FamilySearch / gedcomx

An open data model and an open serialization format for exchanging genealogical data.
http://www.gedcomx.org
Apache License 2.0
355 stars 67 forks source link

clarify model guidelines for marriage fact without a spouse #104

Closed stoicflame closed 12 years ago

stoicflame commented 12 years ago

A request for how to model the following use case was posted by @thomast73:

The above record has a “Marriage” Event. However, the record only contains a one Person; also the record does not contain any Relationships.

Our initial thought was that we should manufacture an additional Persona, then create a “couple” Relationship between the existing Persona and the manufactured Persona, then convert the Event to a Fact and associate the Fact to the newly created Relationship. This strategy ensures that any “marriage-like” events are associated with a Relationship, but does produce a Person with no real genealogically-significant data.

Alternatively, if we encounter a record that contains a “marriage-like” Event but the record does not have the requisite CoupleRelationship and/or two Person participants, we could just convert the Event to a Fact and associated it the one Persona that we did find in the record. Using this strategy means that “marriage-like” events can appear in more than one place in the record; the converted record will still not have any Relationship. This feels a bit funny to me.

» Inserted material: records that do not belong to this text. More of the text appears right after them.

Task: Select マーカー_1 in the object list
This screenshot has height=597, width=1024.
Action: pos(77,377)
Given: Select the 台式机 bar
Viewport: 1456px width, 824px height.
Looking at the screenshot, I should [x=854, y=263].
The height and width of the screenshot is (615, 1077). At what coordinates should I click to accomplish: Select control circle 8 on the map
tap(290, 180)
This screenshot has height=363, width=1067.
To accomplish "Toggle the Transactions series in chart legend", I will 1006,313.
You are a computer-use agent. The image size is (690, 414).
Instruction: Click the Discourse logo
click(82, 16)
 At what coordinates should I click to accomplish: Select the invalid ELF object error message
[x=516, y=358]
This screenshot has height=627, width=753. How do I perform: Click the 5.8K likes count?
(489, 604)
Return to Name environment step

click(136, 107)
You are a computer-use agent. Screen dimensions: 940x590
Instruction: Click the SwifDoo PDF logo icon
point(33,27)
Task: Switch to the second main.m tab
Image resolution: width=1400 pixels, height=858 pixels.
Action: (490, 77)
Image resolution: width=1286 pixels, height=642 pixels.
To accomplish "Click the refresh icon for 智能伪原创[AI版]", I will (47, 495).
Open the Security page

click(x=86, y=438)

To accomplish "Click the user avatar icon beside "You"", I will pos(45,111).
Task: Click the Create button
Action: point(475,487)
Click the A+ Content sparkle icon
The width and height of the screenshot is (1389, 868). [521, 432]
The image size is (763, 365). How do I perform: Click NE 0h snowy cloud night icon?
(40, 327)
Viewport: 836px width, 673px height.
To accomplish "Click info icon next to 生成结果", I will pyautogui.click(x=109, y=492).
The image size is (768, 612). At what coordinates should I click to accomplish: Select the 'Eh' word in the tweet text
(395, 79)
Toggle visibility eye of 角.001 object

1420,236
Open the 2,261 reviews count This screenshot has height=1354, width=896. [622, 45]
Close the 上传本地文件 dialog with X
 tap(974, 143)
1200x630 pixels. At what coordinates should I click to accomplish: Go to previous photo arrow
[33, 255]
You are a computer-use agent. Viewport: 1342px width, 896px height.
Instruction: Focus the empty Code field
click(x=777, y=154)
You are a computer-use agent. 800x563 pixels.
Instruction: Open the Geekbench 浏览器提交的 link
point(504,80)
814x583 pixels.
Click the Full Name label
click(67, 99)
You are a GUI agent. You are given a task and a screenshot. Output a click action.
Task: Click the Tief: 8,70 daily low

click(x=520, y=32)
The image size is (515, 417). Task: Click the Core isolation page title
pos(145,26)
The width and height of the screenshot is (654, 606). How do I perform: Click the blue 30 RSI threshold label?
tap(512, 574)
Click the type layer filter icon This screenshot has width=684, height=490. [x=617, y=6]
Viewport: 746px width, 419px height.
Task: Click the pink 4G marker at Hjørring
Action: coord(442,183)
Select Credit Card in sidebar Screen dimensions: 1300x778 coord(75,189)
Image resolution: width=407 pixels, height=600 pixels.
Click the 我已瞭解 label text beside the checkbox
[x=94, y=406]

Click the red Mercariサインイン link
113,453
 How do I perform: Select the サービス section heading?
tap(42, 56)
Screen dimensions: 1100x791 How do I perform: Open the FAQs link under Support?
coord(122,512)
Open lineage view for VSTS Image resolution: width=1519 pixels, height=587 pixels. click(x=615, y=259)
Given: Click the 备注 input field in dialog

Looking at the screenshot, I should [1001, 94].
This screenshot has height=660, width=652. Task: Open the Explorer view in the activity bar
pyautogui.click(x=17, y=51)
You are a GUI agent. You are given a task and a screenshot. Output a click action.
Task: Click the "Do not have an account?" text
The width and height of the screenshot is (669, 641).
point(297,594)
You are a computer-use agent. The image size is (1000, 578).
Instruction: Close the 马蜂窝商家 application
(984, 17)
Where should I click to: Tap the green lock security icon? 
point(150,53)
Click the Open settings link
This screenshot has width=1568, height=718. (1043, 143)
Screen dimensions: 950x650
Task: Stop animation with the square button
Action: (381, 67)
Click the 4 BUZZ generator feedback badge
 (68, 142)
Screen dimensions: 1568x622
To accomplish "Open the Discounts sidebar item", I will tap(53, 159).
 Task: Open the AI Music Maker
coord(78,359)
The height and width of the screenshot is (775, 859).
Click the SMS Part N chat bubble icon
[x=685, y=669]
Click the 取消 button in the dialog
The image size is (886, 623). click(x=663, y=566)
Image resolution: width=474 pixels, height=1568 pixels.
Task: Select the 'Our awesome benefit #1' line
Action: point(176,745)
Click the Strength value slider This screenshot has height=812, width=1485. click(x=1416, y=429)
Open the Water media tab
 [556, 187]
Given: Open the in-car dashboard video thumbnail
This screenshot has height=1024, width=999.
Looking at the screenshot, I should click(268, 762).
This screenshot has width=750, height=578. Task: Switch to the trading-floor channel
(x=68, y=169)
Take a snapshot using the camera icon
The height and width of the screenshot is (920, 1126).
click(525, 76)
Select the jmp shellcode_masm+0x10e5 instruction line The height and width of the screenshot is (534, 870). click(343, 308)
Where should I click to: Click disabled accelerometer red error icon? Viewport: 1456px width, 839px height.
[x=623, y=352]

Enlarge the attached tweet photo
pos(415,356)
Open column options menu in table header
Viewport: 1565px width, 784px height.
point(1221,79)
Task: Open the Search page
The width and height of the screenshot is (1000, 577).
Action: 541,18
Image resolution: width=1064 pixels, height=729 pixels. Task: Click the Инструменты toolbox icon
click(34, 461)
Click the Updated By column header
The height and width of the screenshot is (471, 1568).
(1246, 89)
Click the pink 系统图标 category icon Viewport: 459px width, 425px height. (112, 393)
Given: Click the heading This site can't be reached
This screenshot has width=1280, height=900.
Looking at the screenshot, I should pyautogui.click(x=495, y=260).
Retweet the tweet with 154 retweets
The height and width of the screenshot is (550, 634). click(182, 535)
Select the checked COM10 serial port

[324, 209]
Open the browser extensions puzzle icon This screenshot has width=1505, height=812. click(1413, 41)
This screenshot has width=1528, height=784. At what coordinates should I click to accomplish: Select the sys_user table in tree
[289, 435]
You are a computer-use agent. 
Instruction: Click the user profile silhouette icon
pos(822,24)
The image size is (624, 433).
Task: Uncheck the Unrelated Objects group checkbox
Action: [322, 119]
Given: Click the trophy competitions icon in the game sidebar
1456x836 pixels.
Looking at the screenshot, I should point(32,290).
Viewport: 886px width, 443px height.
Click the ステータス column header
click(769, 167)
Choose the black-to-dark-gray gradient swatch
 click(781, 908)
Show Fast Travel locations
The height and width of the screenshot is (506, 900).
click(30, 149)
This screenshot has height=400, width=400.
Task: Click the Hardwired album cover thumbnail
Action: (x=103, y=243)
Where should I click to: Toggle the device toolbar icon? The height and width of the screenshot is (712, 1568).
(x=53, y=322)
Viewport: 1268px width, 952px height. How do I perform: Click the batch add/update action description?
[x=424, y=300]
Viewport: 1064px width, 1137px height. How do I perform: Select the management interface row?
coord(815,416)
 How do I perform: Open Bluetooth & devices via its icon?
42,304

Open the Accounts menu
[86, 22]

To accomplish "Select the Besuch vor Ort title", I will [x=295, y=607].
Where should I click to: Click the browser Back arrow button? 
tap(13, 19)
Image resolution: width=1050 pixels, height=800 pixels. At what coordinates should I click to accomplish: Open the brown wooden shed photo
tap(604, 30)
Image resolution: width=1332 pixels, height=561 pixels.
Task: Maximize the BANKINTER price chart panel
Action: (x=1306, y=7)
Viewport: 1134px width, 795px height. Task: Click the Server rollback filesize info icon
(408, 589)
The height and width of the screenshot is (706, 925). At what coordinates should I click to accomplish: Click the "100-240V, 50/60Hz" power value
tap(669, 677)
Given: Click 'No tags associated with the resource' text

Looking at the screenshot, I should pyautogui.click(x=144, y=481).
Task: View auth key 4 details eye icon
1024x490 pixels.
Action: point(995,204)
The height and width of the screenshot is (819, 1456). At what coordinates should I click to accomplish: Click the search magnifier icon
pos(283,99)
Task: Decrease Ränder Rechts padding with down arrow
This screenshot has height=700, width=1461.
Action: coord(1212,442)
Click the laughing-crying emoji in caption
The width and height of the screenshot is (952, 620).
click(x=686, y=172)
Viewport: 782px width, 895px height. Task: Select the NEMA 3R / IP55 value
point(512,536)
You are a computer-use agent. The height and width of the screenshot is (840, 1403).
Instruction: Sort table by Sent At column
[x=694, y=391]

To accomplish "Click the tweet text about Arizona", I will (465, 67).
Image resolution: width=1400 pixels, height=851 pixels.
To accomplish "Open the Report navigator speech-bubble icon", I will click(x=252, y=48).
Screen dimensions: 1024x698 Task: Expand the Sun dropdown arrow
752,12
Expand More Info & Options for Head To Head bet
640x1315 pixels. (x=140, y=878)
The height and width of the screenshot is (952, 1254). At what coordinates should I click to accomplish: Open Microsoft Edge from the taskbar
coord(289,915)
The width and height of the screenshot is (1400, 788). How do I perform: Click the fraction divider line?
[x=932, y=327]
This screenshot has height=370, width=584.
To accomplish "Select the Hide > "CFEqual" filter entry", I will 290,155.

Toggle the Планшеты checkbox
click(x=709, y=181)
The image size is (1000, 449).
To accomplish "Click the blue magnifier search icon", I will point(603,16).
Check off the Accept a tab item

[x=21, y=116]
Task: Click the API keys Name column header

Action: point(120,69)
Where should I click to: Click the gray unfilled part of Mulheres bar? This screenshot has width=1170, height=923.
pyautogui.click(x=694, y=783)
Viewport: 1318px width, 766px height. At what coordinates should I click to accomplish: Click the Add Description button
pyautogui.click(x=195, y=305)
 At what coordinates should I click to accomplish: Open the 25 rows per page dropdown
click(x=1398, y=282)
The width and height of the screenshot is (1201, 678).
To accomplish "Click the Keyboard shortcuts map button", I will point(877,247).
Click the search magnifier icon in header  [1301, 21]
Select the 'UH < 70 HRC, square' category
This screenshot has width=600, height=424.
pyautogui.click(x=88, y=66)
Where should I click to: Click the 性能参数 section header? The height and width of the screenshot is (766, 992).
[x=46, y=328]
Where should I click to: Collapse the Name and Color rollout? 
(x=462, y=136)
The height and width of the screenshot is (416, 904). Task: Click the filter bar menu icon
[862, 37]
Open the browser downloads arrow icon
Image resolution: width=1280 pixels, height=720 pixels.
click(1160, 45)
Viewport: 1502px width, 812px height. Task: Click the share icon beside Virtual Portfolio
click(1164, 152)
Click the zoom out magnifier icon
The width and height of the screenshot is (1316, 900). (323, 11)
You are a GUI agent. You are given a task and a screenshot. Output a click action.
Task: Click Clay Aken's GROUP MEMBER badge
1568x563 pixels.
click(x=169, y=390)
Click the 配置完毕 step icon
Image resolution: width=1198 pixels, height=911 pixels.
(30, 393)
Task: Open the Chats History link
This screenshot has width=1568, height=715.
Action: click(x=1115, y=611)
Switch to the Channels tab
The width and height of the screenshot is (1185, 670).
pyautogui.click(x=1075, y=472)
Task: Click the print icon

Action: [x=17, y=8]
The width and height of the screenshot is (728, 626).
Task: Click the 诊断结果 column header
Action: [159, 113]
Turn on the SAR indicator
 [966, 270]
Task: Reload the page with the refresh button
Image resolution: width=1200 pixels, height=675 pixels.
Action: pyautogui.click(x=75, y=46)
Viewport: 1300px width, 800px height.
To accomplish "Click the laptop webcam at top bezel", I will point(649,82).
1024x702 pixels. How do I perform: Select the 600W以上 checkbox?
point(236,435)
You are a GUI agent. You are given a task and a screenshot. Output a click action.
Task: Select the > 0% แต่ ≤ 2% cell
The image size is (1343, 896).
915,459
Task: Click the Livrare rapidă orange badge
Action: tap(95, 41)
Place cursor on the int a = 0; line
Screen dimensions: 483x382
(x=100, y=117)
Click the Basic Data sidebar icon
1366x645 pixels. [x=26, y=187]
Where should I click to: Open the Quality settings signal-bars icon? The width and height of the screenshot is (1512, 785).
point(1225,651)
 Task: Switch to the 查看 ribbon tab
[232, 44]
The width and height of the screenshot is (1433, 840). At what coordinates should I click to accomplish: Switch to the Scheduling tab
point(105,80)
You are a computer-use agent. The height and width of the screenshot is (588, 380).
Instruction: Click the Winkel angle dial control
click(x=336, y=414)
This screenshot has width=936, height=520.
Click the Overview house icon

What would you suggest we do with such a record?

stoicflame commented 12 years ago

@carpentermp posted the following in response:

This is an old dilemma and, given that all approaches have drawbacks, one that has always had people on different sides. There are actually 3 possibilities:

  1. Create a "dummy person", create a couple relationship between the person and the "dummy person", put the marriage on it.
  2. Create a couple relationship with only 1 person involved (leaving the "other side" null), put the marriage on it.
  3. Put the marriage on the lone person.

I personally hate "dummy persons". This is what they did in CP and it created lots of little messy problems. I also hate "relationships to nowhere"--they seem like a logical contradiction and they are probably more problematic than dummy persons. Because of this, I favor putting the marriage event on the lone person. Yes, it means that you have to look in two places for marriage events, but that is really the only downside. The existence of a marriage on a person expresses exactly what is intended--that such-and-such a person was married on a given date and in a given place--without any knowledge of to whom. (If you stop and think about it, neither of the other two options expresses exactly this.)

As I said, there differing opinions on this, but that is mine. I believe this decision really belongs to GedcomX in general, and not just to the Record profile. The Conclusion profile has the exact same dilemma, and it would seem like a good idea to be consistent. Since all implementers will be faced with this dilemma, it also seems like something that has to be documented, at the very least.

stoicflame commented 12 years ago

@dkohlert posted the following in reponse:

I actually would favor option 2) a couple relationship with only 1 person.

stoicflame commented 12 years ago

To which I responded:

I'm okay with either the "relationship to nowhere" approach or the "marriage on a person" approach.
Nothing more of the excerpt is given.